Não desafiarei a solidez de (4)-(6) mas meramente mostrarei que sua


solidez é consistente com a solidez do argumento cosmológico a partir do
Big Bang para a inexistência de Deus.

Será útil esboçar um paralelo com o exemplo da água. Como Putnam


assinalou, há outro mundo possível em que uma substância possui uma
certa estrutura química, XYZ, tal que XYZ é causalmente responsável pelas
propriedades observáveis da substância de ser um líquido incolor, inodoro
e insípido.

Esta substância mão é água, mas algo cujas propriedades observacionais


são indistinguíveis das da água. Esta substância pode ser chamada ‘água1’,
tal que é metafisicamente necessário que água1 é XYZ.

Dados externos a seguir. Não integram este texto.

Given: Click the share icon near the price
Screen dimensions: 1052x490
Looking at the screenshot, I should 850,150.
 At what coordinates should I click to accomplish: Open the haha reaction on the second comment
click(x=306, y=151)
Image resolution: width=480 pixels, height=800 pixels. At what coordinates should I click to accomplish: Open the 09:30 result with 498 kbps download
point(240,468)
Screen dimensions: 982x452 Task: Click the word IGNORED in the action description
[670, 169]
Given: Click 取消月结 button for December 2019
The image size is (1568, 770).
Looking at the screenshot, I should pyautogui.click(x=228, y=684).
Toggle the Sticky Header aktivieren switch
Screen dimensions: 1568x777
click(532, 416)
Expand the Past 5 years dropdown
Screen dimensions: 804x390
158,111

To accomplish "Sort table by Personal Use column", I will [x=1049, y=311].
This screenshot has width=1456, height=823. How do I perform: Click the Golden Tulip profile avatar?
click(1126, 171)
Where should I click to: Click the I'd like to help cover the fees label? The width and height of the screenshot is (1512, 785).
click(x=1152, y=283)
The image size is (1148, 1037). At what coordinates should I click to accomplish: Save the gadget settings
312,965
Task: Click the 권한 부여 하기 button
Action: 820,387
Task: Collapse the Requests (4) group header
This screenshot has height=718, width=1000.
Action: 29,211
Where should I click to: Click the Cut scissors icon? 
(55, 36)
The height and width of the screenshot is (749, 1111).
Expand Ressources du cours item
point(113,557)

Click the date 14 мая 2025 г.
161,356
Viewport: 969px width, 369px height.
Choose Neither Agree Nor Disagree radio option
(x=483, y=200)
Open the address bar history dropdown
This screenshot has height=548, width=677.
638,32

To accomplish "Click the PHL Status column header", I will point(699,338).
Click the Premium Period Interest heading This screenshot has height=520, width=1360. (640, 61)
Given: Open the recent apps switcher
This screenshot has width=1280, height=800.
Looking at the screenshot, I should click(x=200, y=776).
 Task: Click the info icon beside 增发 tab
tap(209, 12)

Analogamente, há outro mundo possível W em que a estrutura cósmica


responsável pelas propriedades observáveis de aglomerados se afastando,
radiação de fundo, etc. não é uma estrutura FHP mas alguma outra
estrutura, digamos ABC.

Aquilo que tem esta estrutura não é um universo, já que ‘universo’ refere-
se rigidamente a alguma coisa com uma estrutura FHP. Mas podemos
chamá-lo de ‘universo1’, assim como podemos chamar XYZ de ‘água1’.

Ainda existem outros mundos em que as propriedades observacionais


relevantes não incluem aglomerados se afastando e radiação de fundo, mas
propriedades como as que se considera que os sistemas de Ptolomeu,
Copérnico ou Newton exemplifiquem.

O que é causalmente responsável por estas propriedades pode ser


chamado ‘um universo2’, ‘um universo3’, etc. Consequentemente, o
proponente do argumento ateológico pode conceder que Deus não poderia
ter criado um universo animado sem criar uma singularidade do Big Bang,
mas ele ressaltará que Deus estaria sendo irracional e incompetente ao
criar um universo animado; a coisa racional a ser feita seria criar um
universo1 animado, ou um universo2 animado, etc., tal que estes sistemas
não exigissem intervenções divinas para garantir estados animados.

Notas.

24. D. M. Armstrong, What Is A Law of Nature? (Cambridge: University


Press: 1983), p. 163. Armostrong rejeita a ideia de que as leis da natureza
são metafisicamente necessárias. Alfred J. Freddoso, por outro lado,
argumenta que as leis naturais são corretamente representadas por (L).
Veja seu ‘The Necessity of Nature,’ em Midwest Studies in Philosophy XI,
ed. P. French, et al. (Minneapolis: University of Minnesota Press, 1986), pp.
215-42.

25. Hilary Putnam, Philosophical Papers, Vol. 2 (Cambridge: University


Press, 1975), p. 233.

26. Keith Donnellan, ‘Substance and Individuals,’ APA address, 1973.

27. Nathan Salmon, Reference and Essence (Princeton: University Press,


1981).
28. Paul Coppock, ‘Review of Nathan Salmon’s Reference and Essence’, em
The Journal of Philosophy 81 (1984): 261-270.